Ooh, a potential philosophical debate!
I don't think it's feasible for a functioning society to be completely emotionless. Perhaps it's possible to tinker with an individual's brain so that they lack emotions, but I don't know... usually, the closest you get to that is "lack of empathy," "lack of shame," or just emotions that crop up at times that a "normal" person would be feeling something else.
Your dream told you humanity must be more like ants. But consider this: while ants may be a dime a million, drones created to do their part, what makes them actually do their part in their colony? It's the desire to keep their colony alive. It's why they will work themselves nearly to death and why they will die defending the colony.
Now, for humans, if you want to make a group of people selfless, loyal, and dedicated to upholding society, think about what you need. You need emotion to produce that amount of drive in a human. It's unlikely that you will be able to remove emotions from the equation and expect humanity to just complacently do their jobs, because that's not how ants even work.
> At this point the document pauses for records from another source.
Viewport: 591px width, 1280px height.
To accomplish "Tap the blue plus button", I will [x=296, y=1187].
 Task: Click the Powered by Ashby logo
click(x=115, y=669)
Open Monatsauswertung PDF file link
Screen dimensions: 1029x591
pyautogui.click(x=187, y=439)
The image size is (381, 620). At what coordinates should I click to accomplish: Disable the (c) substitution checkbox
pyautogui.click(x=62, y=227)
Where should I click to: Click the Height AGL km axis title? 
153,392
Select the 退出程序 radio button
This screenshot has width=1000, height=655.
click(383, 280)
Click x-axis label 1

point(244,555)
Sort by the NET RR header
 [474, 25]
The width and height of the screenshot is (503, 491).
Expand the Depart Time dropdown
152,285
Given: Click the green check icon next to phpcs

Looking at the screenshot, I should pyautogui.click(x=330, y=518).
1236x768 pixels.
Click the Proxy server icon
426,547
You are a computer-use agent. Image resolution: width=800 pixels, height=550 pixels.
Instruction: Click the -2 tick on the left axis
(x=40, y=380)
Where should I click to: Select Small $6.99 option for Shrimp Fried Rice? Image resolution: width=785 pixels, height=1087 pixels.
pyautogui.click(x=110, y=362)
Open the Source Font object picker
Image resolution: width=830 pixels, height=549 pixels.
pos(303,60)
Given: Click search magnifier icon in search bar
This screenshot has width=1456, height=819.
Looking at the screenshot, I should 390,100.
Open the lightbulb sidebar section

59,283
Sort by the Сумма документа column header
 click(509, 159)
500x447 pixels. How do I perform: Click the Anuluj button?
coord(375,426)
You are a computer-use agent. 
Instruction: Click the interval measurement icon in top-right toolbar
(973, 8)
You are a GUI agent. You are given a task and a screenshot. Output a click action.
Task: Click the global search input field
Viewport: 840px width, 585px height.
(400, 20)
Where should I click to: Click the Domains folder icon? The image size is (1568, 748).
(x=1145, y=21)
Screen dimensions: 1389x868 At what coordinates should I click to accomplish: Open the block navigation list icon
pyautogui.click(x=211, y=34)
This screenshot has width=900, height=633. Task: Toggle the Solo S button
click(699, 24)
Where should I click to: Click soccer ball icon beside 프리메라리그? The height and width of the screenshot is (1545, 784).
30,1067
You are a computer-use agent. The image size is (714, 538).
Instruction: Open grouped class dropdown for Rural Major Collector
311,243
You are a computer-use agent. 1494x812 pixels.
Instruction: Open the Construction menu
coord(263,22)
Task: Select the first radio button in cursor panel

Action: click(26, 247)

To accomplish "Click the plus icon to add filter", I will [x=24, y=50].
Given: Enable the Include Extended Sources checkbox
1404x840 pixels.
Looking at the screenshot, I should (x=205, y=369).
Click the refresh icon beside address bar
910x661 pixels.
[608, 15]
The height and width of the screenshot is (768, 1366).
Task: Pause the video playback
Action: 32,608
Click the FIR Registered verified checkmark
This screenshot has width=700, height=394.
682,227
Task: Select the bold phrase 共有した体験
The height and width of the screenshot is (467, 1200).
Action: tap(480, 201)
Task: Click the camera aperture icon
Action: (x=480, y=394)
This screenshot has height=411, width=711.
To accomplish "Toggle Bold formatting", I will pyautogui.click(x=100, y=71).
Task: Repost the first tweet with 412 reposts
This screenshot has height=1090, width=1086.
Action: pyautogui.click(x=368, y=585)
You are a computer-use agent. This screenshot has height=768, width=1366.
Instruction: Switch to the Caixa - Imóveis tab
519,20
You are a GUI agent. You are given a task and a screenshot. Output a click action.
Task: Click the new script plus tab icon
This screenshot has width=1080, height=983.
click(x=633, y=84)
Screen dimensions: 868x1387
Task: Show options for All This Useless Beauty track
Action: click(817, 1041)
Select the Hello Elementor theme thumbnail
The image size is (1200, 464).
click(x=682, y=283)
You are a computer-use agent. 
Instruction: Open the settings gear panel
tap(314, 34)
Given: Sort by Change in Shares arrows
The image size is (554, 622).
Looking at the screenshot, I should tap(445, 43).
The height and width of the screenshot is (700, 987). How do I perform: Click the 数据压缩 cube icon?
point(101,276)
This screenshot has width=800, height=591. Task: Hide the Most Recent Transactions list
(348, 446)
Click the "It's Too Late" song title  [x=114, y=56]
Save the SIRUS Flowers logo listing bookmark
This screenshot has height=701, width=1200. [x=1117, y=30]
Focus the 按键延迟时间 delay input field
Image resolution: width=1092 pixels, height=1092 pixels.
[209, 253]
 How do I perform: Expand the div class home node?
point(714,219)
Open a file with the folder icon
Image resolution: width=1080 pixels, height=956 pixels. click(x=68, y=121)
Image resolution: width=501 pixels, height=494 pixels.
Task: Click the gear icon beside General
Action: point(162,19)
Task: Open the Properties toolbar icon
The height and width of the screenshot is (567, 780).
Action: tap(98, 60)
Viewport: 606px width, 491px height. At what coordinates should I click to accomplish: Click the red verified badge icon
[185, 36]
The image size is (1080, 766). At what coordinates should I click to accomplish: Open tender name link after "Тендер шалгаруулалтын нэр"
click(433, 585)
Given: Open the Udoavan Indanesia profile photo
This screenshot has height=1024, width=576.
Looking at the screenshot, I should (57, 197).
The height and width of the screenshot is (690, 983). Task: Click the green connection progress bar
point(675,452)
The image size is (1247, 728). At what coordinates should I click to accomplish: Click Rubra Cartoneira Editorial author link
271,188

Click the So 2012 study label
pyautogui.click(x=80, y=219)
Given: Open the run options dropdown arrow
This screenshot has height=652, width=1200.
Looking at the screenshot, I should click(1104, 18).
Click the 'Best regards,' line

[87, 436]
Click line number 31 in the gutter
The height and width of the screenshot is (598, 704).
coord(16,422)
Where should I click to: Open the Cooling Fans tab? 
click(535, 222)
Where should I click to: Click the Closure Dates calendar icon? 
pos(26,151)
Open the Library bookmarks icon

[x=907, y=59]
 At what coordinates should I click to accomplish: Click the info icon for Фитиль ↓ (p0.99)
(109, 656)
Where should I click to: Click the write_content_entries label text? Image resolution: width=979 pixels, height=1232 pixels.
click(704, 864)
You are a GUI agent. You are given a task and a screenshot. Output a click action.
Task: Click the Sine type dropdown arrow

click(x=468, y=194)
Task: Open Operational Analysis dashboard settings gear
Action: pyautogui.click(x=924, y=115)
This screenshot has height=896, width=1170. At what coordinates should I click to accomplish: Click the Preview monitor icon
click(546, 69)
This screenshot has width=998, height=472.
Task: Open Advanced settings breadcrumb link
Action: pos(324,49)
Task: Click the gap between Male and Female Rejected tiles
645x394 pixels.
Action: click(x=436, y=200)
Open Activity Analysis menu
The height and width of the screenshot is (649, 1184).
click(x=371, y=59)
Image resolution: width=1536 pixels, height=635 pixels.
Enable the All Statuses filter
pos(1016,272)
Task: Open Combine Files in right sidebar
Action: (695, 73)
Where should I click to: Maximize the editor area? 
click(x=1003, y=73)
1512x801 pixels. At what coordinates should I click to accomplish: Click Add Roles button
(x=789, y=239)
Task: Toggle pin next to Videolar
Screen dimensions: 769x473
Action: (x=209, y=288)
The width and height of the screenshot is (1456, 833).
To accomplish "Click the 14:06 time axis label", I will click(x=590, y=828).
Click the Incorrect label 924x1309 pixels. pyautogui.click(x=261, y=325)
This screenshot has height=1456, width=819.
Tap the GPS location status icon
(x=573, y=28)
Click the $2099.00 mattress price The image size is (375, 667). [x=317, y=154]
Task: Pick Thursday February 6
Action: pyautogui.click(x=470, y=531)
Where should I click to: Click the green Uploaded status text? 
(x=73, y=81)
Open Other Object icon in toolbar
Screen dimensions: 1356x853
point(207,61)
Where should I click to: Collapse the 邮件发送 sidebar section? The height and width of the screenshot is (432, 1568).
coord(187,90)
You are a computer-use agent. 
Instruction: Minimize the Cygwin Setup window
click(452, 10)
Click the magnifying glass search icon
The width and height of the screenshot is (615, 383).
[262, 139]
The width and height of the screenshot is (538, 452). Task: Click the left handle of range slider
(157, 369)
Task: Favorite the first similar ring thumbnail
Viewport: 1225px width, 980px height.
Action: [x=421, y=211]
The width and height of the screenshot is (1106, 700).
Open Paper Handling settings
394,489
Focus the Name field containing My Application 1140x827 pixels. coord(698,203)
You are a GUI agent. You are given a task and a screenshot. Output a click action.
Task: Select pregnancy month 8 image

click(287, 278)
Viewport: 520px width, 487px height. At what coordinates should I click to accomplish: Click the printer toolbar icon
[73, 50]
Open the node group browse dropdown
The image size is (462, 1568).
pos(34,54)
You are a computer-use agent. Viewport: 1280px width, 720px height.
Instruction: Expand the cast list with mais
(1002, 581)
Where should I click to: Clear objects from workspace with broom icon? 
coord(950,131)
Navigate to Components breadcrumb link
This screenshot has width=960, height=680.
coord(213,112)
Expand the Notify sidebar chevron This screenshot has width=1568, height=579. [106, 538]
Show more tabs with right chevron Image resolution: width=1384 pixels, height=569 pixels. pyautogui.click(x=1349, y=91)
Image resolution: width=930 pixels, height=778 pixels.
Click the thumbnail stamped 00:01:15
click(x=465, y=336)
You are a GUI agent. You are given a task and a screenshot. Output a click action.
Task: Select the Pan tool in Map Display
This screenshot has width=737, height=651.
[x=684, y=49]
Also, consider where emotions come from. They are not a human creation; they manifest themselves (albeit a bit more simply) in other animals, and they're to respond to the environment around you. It's meant to aid your survival. That fear is to keep you from getting eaten. The anger is to give you an edge in a direct confrontation. Happiness points out what's good for you and your survival. And without emotion, can a person really tell for themselves- without society giving them the answer- what is the difference between right and wrong? They'll just accept whatever's told to them because there's no "gut feeling" to tell them otherwise. Enter an easily implemented dystopian system that makes human life suck.
Get rid of emotions, and you get rid of people's capacity to care. Do you really want a society made up of people with the same emotional state as a lobotomy patient?